Never mind that the movie wasn't great. Beyond that being obviously subjective, that matters more for theaters because you're asking people to spend a lot more time (to get to the theater, sit through adverts, etc) and a lot more money (ticket prices, concessions, etc). On streaming, the movie is basically "free", in that you've already paid for it. And word-of-mouth matters less than the movie being served up to you on whatever glass surface you happen to be perusing.

Aside: I do think quality does matter but more in aggregate for any streamer. If you keep releasing not just bad, but even mediocre movies over and over again, it tarnishes the brand and expectation of quality in consumers' minds. Netflix finally figured this out, it seems.

Back to Sperling with regard to how Netflix had shifted the mentality:

On top of that, the thinking went, streaming would give movie studios a chance to spend far less on the expensive marketing required for a theatrical release. The algorithm would do all the work instead.

But the industry has now largely come to a very different conclusion: The key to making a movie a streaming success and attracting new subscribers is to first release it in theaters. It turns out that all the things that make theatrical movies successful — expansive marketing and public relations campaigns, and valuable word of mouth — continue to help movies perform once they land in the home.

She goes on to cite data showcasing that the movies that perform the best on streaming – including, notably, those on Netflix – are predominantly ones that were released in theaters first. And quotes from basically every studio head outside of Netflix are clearly on board with this notion now.

Yet Netflix remains stubborn. And they've already lost at least one movie as a result: the new Emerald Fennell-helmed, Margot Robbie-starring Wuthering Heights. Warner Bros won the rights despite a lower bid. You already know why.

And now Robbie's Barbie collaborator, Greta Gerwig, is putting pressure on Netflix to give her take on The Chronicles of Narnia a theatrical release. She may have smartly found a wardrobe, as it were, to get what she wants in the form of IMAX – a size and scope that Netflix can't match. And one which they'd be stupid to turn down.

And they won't. But they're clearly still trying to figure out a way to do it without ensuring that all talent wants similar treatment. But again, that's dumb. Netflix should be the one driving this theatrical component. As I wrote in a follow-up post, Can Barbie Break Netflix?:

But the whole thing is stupid – Gerwig shouldn't have to help Netflix save anything. They should want to do this! Releasing Narnia in IMAX for a few weeks before going to Netflix would be a massive win/win for both sides. Actually, it's more like a win/win/win because Gerwig gets her theatrical release, IMAX gets a massive title from a top talent to showcase over the holidays, and Netflix gets to have their top talent-driven massive title showcased whilst making undoubtedly a shit-ton of money at the box office, which they would get a huge cut of!

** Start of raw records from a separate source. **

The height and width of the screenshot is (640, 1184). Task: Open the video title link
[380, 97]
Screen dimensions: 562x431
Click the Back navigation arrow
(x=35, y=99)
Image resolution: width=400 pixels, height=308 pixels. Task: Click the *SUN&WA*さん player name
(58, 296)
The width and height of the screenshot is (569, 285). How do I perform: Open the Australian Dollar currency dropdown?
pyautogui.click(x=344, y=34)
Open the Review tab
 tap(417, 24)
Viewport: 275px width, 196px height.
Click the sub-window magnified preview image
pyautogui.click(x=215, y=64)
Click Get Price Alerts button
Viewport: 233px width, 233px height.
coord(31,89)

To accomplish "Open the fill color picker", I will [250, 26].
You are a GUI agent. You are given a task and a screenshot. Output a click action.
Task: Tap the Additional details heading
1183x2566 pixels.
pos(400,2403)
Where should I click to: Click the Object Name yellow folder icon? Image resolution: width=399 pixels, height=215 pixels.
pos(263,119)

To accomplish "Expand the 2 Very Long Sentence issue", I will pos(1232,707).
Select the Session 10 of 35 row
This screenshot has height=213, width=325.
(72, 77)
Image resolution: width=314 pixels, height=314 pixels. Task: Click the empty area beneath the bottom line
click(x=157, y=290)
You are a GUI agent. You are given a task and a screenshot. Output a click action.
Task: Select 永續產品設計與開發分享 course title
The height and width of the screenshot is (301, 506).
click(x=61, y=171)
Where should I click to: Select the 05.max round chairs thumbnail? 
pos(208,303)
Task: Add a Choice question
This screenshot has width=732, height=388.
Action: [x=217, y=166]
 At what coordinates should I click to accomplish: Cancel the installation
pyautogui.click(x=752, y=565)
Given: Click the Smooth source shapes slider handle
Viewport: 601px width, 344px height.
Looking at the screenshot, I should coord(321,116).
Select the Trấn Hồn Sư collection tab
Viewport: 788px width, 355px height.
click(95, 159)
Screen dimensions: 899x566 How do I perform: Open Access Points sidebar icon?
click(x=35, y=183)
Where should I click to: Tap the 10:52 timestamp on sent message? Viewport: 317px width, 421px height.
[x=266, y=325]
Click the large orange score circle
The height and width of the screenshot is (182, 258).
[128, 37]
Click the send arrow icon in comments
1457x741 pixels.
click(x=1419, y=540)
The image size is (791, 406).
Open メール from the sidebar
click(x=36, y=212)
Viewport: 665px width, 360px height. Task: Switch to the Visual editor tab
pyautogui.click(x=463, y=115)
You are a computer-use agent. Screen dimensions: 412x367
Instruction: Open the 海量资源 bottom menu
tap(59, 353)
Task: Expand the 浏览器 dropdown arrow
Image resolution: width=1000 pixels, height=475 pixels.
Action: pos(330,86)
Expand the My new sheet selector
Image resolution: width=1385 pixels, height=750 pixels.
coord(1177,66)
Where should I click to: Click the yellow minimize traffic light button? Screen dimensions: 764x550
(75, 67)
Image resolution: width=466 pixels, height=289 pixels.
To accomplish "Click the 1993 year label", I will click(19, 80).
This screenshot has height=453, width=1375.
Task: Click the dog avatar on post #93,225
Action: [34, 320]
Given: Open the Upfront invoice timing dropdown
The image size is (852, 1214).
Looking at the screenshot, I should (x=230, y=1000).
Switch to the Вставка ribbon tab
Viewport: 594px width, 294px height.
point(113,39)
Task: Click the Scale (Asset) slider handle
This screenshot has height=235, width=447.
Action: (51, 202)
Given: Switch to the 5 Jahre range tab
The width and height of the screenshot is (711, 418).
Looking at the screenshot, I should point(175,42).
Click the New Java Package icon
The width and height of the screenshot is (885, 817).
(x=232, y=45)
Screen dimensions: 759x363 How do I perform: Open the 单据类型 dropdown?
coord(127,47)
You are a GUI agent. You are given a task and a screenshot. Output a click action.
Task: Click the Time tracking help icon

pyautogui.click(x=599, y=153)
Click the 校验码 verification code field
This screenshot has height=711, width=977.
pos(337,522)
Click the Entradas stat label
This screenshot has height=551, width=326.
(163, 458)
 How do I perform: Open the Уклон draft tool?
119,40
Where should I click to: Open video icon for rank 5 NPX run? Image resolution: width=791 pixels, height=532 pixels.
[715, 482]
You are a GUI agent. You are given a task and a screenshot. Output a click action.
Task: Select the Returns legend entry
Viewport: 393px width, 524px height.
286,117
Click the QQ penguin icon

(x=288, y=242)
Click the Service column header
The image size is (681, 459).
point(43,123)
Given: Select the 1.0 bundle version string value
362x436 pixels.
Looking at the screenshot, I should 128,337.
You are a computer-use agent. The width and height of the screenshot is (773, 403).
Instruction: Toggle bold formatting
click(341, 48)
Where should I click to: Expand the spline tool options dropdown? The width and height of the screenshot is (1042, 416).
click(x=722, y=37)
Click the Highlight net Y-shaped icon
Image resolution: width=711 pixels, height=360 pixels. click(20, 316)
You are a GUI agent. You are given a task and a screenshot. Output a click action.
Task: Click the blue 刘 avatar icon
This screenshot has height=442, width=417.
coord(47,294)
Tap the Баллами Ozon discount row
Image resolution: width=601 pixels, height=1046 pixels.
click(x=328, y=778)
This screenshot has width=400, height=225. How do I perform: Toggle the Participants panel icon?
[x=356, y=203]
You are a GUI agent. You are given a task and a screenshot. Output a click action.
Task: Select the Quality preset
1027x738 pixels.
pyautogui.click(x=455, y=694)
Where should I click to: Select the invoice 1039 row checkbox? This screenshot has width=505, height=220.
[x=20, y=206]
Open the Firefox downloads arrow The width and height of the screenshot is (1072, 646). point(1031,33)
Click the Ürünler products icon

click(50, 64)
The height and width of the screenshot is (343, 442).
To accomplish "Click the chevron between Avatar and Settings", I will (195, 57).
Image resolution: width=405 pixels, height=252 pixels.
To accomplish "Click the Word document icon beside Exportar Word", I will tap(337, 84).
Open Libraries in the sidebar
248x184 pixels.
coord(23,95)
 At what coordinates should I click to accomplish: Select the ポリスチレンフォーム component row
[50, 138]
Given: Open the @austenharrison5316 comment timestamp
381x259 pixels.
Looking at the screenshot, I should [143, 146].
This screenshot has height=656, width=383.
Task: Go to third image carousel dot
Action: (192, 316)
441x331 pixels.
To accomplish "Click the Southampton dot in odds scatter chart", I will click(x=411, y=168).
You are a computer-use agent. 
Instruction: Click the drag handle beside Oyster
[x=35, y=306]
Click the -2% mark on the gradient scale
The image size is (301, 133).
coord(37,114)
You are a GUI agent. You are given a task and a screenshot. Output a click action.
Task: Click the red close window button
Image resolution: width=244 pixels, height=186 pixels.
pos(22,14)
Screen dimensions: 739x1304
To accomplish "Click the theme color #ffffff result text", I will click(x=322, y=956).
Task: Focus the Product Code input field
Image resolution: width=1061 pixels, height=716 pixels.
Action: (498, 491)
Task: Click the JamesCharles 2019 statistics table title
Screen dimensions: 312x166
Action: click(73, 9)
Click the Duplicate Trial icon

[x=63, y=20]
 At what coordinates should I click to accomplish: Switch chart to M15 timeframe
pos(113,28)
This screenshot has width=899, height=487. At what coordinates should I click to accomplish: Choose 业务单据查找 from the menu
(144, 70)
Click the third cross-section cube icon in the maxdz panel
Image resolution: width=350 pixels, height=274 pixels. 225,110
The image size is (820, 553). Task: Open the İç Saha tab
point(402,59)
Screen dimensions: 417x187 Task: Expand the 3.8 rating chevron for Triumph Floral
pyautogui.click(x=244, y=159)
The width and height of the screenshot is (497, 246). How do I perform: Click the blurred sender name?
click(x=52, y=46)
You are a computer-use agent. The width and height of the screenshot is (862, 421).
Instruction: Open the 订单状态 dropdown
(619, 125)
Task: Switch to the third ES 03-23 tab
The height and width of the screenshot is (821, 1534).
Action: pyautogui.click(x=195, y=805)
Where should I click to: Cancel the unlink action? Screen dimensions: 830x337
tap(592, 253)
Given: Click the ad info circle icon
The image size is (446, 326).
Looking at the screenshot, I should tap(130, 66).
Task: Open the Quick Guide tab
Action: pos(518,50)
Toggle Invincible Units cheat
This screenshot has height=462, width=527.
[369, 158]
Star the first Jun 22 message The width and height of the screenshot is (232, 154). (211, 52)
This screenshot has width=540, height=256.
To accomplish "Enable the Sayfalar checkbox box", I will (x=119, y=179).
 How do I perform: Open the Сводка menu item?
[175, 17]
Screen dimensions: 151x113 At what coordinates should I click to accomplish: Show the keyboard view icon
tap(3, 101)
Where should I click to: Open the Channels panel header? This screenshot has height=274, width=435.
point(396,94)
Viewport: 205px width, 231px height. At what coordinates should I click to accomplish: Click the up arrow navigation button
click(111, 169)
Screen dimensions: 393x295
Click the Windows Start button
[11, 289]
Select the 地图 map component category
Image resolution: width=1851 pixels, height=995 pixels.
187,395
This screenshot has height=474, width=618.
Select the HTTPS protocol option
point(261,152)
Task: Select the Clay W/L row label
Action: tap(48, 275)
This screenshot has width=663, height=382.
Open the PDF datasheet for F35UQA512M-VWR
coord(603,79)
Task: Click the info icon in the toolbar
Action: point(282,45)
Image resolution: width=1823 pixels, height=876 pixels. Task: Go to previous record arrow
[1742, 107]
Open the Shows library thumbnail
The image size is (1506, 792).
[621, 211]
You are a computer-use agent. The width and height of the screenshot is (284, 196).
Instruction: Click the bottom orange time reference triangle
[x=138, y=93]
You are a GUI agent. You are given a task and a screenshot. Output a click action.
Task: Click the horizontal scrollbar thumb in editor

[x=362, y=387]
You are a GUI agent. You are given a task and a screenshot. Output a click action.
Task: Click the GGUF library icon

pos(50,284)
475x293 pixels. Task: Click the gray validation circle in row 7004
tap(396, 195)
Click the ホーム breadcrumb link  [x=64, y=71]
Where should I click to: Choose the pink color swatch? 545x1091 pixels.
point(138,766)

It's ridiculous that this is any kind of debate. And that Gerwig (apparently) had to go behind Netflix's back to cut such a deal herself. Netflix should be thanking her and Gelfond!

Again, this isn't a playbook for every movie. Not even most. But for the big ones, the Narnia-sized ones, obviously! Back to Sperling:

Still, the theatrical movie business is very risky. For every “Wicked” that becomes a cultural phenomenon there is a “Joker: Folie à Deux,” for which equal amounts of effort went into determining its success only to have audiences flat out reject it in theaters.

Yet, like the marketing campaign for “Red One,” the one for “Joker” will not go to waste. A couple of weeks ago, Mr. Bloys said he expected the film, which grossed only $58 million at the domestic box office, to have a strong showing on Max.

He was right: Max released the movie on Friday, and it was service’s No. 1 title over the weekend.

If you can salvage Joker 2, you can salvage anything. This should not be so hard for Netflix to understand. And it won't be forever.